Laura Erickson's For the Birds

Sunday, January 10, 2021

For Our Real Life Listening Pleasure

Walt Disney World Living Statue
Even the statues at Disney World look at the birds. 

In January 2003, my son Joe started working at Walt Disney World, and we started going to Florida every year or so. I of course had to start a Disney World bird list. I’d take photos of exotic birds in Disney’s Animal Kingdom, but on my official list, I counted only the wild birds I saw on the grounds.  

Daisy seems surprised

That winter or one soon after, while we were standing in the long queue to the Dinosaur ride, I was trying to identify a couple of warblers singing away when I suddenly realized they weren’t real warblers at all—just the sound of them coming from a couple of well-hidden speakers. I was shocked and distressed, even knowing this was Disney World, not the real world.  

Around that time, birders were complaining about the ridiculous bird songs a TV network was using as background for golf tournaments—apparently the subtle suggestion that real birds would be singing away during a tournament helped golf fans feel complacent regarding the horrifyingly heavy applications of water, fertilizer, and pesticide on golf courses. When I did a program specifically about that back then, I heard from a radio listener who was most seriously displeased with me. She told me golf was her only form of relaxation from her high-powered job, and I had no right to dampen her joy. But her joy is hardly my concern. I don’t advocate for people with high-powered jobs. I advocate for birds, pure and simple.  

Black-capped Chickadee
Aren't real life birds better than fake?

Anyway, I’ve been thinking a lot about how we humans enjoy hearing bird songs because lately I’ve been playing recordings of bird songs for my baby grandson. He’s not quite five months old, so he’s far from being verbal, but he definitely seems to enjoy hearing them. I’ve been wondering if bird songs so out of context—I recorded them right here in our backyard, but during May and June, not December or January—could end up confusing him, but decided he can figure out about bird song contexts when he’s a bit older.  

Walter chewing on his binoculars while listening to bird recordings. 

It seems intuitively obvious that people benefit from hearing bird song, and last month researchers from California Polytechnic State University published a study in the Proceedings of the Royal Society B analyzing just how much natural sounds affect people’s sense of well-being. 

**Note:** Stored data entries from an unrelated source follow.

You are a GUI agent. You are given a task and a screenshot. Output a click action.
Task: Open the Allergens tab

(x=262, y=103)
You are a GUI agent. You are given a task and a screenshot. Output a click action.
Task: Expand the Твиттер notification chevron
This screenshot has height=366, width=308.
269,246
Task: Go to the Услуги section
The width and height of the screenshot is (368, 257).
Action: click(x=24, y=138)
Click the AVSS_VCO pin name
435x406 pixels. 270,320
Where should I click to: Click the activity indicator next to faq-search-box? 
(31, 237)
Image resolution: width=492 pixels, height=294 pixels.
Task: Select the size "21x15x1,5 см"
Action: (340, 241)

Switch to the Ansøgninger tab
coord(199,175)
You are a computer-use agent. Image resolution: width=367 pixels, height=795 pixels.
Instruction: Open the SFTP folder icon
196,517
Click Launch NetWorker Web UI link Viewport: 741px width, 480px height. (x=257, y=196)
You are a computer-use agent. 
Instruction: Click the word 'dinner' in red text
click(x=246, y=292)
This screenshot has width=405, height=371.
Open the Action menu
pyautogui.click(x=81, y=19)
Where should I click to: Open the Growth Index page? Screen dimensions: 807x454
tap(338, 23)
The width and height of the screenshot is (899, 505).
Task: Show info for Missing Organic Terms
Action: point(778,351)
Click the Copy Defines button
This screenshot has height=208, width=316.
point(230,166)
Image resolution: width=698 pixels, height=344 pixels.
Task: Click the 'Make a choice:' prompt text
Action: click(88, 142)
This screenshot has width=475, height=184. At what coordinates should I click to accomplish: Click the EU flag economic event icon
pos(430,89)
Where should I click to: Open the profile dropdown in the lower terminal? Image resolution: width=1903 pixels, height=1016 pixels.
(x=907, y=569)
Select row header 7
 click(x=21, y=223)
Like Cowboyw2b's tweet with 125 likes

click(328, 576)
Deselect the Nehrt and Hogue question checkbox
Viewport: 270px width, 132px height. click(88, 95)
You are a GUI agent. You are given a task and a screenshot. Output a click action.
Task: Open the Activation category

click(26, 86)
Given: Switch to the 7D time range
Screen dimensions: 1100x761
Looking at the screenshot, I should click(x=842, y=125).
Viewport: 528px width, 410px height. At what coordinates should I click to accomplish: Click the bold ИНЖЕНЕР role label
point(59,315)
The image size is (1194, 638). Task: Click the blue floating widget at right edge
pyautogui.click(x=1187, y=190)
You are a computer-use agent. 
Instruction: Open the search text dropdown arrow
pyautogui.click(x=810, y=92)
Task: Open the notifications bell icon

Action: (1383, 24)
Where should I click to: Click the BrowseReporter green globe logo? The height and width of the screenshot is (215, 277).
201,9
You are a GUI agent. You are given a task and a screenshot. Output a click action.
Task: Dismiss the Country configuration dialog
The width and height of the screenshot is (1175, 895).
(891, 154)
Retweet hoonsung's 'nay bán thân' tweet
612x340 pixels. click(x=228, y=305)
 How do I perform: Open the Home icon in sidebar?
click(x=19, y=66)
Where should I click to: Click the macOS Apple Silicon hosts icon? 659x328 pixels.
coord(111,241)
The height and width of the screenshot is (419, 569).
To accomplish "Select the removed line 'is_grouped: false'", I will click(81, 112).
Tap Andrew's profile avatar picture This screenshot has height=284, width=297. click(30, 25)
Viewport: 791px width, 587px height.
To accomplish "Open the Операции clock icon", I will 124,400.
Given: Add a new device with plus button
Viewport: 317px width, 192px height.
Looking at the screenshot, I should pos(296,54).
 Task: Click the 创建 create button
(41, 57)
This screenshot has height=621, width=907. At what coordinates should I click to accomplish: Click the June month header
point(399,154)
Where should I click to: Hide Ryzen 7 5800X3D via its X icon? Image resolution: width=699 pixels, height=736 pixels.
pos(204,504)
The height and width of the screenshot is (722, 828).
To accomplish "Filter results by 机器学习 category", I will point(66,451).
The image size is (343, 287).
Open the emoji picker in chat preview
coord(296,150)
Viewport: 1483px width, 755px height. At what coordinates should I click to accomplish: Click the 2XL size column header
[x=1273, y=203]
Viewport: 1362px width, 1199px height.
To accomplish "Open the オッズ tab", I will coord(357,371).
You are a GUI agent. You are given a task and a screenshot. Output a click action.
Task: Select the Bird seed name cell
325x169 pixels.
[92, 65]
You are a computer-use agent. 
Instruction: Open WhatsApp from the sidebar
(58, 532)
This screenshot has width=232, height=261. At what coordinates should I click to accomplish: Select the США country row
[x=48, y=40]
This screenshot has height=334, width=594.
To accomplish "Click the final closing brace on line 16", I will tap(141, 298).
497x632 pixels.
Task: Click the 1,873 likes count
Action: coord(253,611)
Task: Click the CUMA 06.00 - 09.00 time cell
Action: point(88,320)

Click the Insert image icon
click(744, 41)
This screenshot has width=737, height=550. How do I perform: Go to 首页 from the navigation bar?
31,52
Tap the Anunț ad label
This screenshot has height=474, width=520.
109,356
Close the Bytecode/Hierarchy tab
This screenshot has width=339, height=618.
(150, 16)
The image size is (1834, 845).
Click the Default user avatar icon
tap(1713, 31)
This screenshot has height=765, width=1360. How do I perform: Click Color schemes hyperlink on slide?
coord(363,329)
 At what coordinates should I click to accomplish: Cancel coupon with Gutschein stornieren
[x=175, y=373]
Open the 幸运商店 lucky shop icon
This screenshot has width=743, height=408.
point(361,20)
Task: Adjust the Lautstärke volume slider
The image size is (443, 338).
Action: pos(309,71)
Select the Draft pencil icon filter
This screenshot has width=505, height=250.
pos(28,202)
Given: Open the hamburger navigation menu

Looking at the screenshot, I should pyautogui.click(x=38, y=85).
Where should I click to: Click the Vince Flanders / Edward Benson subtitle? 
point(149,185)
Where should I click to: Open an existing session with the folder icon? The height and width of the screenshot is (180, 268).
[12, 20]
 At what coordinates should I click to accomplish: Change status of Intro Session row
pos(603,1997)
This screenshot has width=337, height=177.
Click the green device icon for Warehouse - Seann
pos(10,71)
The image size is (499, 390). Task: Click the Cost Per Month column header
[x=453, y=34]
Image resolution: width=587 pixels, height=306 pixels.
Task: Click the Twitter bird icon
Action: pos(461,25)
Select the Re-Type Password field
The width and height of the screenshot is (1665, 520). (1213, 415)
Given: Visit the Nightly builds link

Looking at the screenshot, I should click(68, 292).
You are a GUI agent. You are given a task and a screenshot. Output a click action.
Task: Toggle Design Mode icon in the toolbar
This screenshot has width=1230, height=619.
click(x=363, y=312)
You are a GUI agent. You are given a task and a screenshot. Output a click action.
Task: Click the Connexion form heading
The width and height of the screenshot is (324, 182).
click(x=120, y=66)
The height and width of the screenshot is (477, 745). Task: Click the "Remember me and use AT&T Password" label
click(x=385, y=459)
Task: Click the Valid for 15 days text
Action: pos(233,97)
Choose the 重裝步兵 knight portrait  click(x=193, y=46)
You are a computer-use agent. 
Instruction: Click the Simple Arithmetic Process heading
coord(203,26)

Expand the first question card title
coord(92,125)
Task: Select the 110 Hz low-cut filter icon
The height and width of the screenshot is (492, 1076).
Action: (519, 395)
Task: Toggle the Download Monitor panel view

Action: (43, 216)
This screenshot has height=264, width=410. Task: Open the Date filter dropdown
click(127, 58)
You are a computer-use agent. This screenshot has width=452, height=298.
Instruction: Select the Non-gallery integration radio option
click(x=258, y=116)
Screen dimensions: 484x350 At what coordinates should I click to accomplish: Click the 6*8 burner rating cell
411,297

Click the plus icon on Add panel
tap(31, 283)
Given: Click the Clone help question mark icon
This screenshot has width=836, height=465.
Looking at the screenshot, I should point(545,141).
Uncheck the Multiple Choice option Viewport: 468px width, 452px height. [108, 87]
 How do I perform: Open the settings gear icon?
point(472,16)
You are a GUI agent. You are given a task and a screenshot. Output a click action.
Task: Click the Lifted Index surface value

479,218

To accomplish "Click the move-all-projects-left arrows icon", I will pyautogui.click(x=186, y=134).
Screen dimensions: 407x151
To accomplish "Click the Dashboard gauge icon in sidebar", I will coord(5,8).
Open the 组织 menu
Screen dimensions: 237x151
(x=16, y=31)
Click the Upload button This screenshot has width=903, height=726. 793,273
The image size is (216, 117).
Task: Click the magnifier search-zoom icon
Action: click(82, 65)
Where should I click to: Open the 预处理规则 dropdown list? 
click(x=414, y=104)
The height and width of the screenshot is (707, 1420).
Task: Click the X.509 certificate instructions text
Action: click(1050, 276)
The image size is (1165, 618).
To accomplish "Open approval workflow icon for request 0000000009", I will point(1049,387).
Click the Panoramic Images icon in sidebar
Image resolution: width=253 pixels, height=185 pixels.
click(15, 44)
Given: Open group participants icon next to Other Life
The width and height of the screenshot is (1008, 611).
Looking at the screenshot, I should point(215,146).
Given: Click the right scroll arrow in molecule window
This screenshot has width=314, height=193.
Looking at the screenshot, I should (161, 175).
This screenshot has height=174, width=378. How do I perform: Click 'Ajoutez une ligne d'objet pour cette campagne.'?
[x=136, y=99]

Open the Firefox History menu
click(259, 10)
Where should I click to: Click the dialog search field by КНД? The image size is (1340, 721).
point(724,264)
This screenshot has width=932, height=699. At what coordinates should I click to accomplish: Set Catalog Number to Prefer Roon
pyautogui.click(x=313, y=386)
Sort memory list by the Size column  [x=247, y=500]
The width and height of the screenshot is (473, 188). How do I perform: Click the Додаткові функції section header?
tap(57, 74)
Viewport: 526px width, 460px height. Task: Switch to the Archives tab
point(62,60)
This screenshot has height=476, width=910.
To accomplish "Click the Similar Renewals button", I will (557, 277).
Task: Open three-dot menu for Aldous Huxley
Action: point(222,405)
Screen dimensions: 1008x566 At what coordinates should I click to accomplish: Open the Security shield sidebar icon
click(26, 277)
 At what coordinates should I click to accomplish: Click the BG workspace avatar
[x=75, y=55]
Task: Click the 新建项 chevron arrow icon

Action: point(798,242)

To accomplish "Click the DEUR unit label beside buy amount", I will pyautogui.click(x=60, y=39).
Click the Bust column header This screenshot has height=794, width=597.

The study was conducted in the City of Boulder, Colorado’s Open Space and Mountain Parks. The researchers placed 10 hidden, evenly spaced speakers on two sections of trails, and played recorded songs from 11 species of birds including American robins, house finches, and black-capped chickadees from July 15 to September 4, 2017. The speakers were placed in realistic microhabitats for each species in order to be authentic. For example, the speaker broadcasting the song of the spotted towhee was placed near the ground in shrubs where the bird is most often found. 

The researchers alternated playing the birdsong for a few hours a day for a week, and then turned off the speakers for a week at a time. They interviewed hikers after they passed through the sections with the speakers, and found that the “phantom chorus” of birds singing increased hiker’s sense of well-being, at least in those protected natural areas. 

I wish they’d also asked the hikers if they were birders, to see if there was a difference between birders and non-birders here. I know if I were hearing those sounds, I’d be searching for the actual birds, and would find it frustrating if they were nowhere to be found. And because I’d be searching, I might locate the hidden speakers, and would feel even more betrayed and upset than I did at Disney World, where I expect everything to be fake. 

The comments following one news report of the study were pretty much about what a great idea it would be to pipe in bird songs in urban and park areas of cities and suburbs. That filled me with sorrow. To me, the logical conclusion was that we need to make the urban environment healthier so more birds thrive there—not to foster complacency by providing a fake auditory sense of what is natural. I want my little grandson to be able to find as many real-life birds when he grows up as I've been able to enjoy myself.

Gray Catbird
Even Disney World has real life birds, like this Gray Catbird.